Updated: Apr 8, 2023

That'll Be The Day - 35th Anniversay Show

Presige Productions

Embassy Theatre Skegness

Saturday 18 September 2021

I should begin by saying that for the first time in ages, the photos featured on this page are not owned by Review Culture as there was a pre-show announcement that there was to be "Strictly No Photography" and so some of the photos we are using might not feature the 2021 tour cast. If anyone owns these photos and wishes us to remove them, please notify us and we will do so.

That'll Be The Day is an immensely popular touring production that is currently celebrating its 35th anniversay. It has an enormous fan base, which was evidenced by the sell-out performance tonight in Skegness. The truck outside the theatre, bedecked in the tour's livery, announced its presence to anyone wandering past the theatre. Branding is all important in this day and age. A lot of money has been spent on the show in making it a huge, colourful spectacle. It knows its audience and delivers exactly what they want.

Unlike other touring rock 'n' roll shows, That'll Be the Day is not concerned with recreating the sound of the late 50s and early 60's alone. This show has higher ambition and seeks to perform music from that late 50s through to the 80s. It is a pastiche. A cabaret on a grand scale. The musicians dress accordingly for each set and the show is interspersed with comic routines often seen in seaside variety shows. But what is undeniable is the affection for the show. The audience is getting exactly what it wants.

There is no narrative to thread the show together, instead the show presents sets such as the Butlins section set in 1962. The whole cast wear their red coats and white trousers with pride, aside from Fred the Ted, who has echoes of Ted Bovis from Hi De Hi. An array of vocalists share their talents performing the hits of Brenda Lee and Bobby Vee, as well as the obligatory Holiday Rock from the aforementioned show. Its bright and breezy and sets the tone for the humour of the whole production and presents us with the first of an array of wigs of dubious quality.

───

• What you need to do:
a) Please switch "dropdown" to "pulldown" in the rows from the first one through the line containing "click(594, 11)", and write those rows out again with nothing else changed.
b) Resume the review of That'll Be The Day, continuing from its last sentence.
The rows have no connection to the review of That'll Be The Day.

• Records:
───

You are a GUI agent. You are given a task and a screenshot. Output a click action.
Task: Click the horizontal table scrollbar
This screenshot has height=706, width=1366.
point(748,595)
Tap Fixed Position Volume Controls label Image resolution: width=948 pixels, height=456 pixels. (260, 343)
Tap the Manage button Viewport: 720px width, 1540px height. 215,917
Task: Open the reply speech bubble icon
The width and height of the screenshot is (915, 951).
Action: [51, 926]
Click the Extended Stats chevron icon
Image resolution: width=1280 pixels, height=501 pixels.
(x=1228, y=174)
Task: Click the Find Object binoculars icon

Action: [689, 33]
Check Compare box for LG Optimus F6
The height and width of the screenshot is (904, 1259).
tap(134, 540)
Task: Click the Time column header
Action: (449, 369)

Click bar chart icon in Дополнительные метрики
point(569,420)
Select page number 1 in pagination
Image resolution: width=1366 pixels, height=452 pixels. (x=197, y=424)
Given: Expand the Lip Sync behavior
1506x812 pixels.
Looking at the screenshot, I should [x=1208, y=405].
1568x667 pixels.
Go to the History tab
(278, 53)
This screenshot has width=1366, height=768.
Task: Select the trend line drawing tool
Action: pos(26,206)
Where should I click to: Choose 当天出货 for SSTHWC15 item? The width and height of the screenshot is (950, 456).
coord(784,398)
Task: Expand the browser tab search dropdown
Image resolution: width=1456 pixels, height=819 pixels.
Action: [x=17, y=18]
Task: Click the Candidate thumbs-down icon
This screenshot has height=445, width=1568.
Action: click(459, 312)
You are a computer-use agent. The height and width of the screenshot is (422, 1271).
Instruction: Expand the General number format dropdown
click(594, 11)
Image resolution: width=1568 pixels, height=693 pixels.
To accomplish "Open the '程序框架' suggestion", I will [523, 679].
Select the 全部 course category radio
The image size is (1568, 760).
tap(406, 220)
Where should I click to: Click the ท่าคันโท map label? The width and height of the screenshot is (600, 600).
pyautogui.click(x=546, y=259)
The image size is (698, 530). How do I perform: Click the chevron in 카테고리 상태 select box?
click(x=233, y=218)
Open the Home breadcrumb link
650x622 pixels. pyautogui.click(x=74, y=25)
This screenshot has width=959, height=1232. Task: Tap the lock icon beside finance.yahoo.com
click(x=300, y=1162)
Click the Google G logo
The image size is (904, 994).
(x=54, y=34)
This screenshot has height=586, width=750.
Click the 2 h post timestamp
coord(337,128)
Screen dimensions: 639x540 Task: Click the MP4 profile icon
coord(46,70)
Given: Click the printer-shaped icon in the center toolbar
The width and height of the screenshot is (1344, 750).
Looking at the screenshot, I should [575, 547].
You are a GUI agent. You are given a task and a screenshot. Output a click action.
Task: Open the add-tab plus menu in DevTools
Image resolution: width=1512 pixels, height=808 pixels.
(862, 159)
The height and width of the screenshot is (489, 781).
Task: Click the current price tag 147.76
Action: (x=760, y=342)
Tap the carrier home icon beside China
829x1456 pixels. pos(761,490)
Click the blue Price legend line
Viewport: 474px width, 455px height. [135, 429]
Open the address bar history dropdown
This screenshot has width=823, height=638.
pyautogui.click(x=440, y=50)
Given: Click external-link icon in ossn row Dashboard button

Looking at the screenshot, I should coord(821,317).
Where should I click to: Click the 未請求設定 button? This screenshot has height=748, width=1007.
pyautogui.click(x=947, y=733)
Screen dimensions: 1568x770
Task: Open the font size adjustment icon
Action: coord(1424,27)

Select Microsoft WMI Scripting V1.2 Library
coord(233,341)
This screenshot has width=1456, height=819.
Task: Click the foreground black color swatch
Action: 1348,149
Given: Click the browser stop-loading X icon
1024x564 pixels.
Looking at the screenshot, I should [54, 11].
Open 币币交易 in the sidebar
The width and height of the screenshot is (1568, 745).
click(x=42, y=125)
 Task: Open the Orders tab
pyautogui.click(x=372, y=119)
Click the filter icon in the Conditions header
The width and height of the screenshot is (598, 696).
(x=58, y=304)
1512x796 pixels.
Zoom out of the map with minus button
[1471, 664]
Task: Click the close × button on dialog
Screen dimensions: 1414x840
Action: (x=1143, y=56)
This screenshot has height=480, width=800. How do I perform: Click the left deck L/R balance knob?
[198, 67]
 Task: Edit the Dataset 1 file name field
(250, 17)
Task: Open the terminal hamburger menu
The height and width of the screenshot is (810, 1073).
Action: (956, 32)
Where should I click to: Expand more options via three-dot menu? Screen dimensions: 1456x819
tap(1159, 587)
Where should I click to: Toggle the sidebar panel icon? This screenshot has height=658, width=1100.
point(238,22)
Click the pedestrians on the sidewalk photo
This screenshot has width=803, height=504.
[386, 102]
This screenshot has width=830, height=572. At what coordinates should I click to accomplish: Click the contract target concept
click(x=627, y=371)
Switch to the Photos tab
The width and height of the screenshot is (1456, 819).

───

• Outputs in order:
a)
You are a GUI agent. You are given a task and a screenshot. Output a click action.
Task: Click the horizontal table scrollbar
This screenshot has height=706, width=1366.
point(748,595)
Tap Fixed Position Volume Controls label Image resolution: width=948 pixels, height=456 pixels. (260, 343)
Tap the Manage button Viewport: 720px width, 1540px height. 215,917
Task: Open the reply speech bubble icon
The width and height of the screenshot is (915, 951).
Action: [51, 926]
Click the Extended Stats chevron icon
Image resolution: width=1280 pixels, height=501 pixels.
(x=1228, y=174)
Task: Click the Find Object binoculars icon

Action: [689, 33]
Check Compare box for LG Optimus F6
The height and width of the screenshot is (904, 1259).
tap(134, 540)
Task: Click the Time column header
Action: (449, 369)

Click bar chart icon in Дополнительные метрики
point(569,420)
Select page number 1 in pagination
Image resolution: width=1366 pixels, height=452 pixels. (x=197, y=424)
Given: Expand the Lip Sync behavior
1506x812 pixels.
Looking at the screenshot, I should [x=1208, y=405].
1568x667 pixels.
Go to the History tab
(278, 53)
This screenshot has width=1366, height=768.
Task: Select the trend line drawing tool
Action: pos(26,206)
Where should I click to: Choose 当天出货 for SSTHWC15 item? The width and height of the screenshot is (950, 456).
coord(784,398)
Task: Expand the browser tab search pulldown
Image resolution: width=1456 pixels, height=819 pixels.
Action: [x=17, y=18]
Task: Click the Candidate thumbs-down icon
This screenshot has height=445, width=1568.
Action: click(459, 312)
You are a computer-use agent. The height and width of the screenshot is (422, 1271).
Instruction: Expand the General number format pulldown
click(594, 11)

b)
Then comes the tribute to The Shadows, complete with the necessary footwork and Trevor Payne takes to the stage as Cliff Richard. It is the role he was born to play. He cannot help but look like Sir Cliff. When he moves, he is every inch Cliff's doppelganger. Their version of In The Country and Elvis's hit All Shook Up go down particularly well with tonight's crowd. The whole shows exists thanks to Trevor, it is his brainchild and he spreads joy and excitement the length and breadth of the UK annually with its tours. To his credit, he allows others to take centre stage as often as he does to prevent it becoming a vanity showcase.

All of the cast get their moment in the spotlight. A new addition for the 2021 tour, though not his first time with the show, is Peter Jackson. Not the Kiwi film director, but an immensely talented multi-instrumentalist and singer. His take on The Platters' Smoke Gets In Your Eyes was possibly my highlight of the show. Though I have to say, I was impressed when this right-handed guitarist switched to playing bass left-handed to play Paul McCartney in the Beatles set. A lovely authentic touch, and certainly not easy to do.

The female vocalists, Sarah Jane Buckley and Nikki Rennee Hechavarria were both given opportunities to shine and wore a succession of glamorous gowns, changed at regular intervals. They recreated the sounds of The Ronnettes, of Eva Cassidy and Whitney Houston. Sarah Jane delivered a particularly commanding performance of Over The Rainbow, during which you could have heard a pin drop in the auditorium. The beauty of the vocal and the simple, stripped-back accompaniment from Ollie Gray and Phil Hollender were mesmerising.

I have to admit, I was not taken by the comedy aspects of the show. We were treated to routines that seem extremely dated and I was eagerly awaiting the return to the music, but I may have been alone because the show's fans were lapping up the comic stylings of the show's creator Trevor Payne and his long-term sidekick, Gary Anderson. Quite why there was a need to attempt a Laurel and Hardy routine in a rock 'n' roll shows escapes me. And Payne's stand-up routine in character as Mick Jagger in leopard-print leggings with a "comic" bulge, was simply not for me. His impression wavered vocally between Jagger, Bowie and for some reason I couldn't fathom, Bill Nighy (but that might just be my ear not his impression).

One instrumental really caught my attention with the dual drummers Ollie Gray and Mark Street, performing powerfully, as the band rumbled powerfully through the theme to Hawaii 5-O. It really got the pulse racing and the audience excited.

As the show moves through the decades, we get recreations of icons including Elton John, Tom Jones, The Eagles and Dire Straits. The Top of the Pops section, compered by the real Mike Read on video included tribbutes to Blondie and The Buggles. Theoretically, there was a bit of something for everyone and one of the most popular later recreations appeared to be the Live Aid slot dedicated to Queen and Freddie Mercury. The audience lapped it up, eagerly joining in with the songs and desperate to do the actions to Radio Gaga. So much so, the woman two seats from me started doing the actions before the song even began!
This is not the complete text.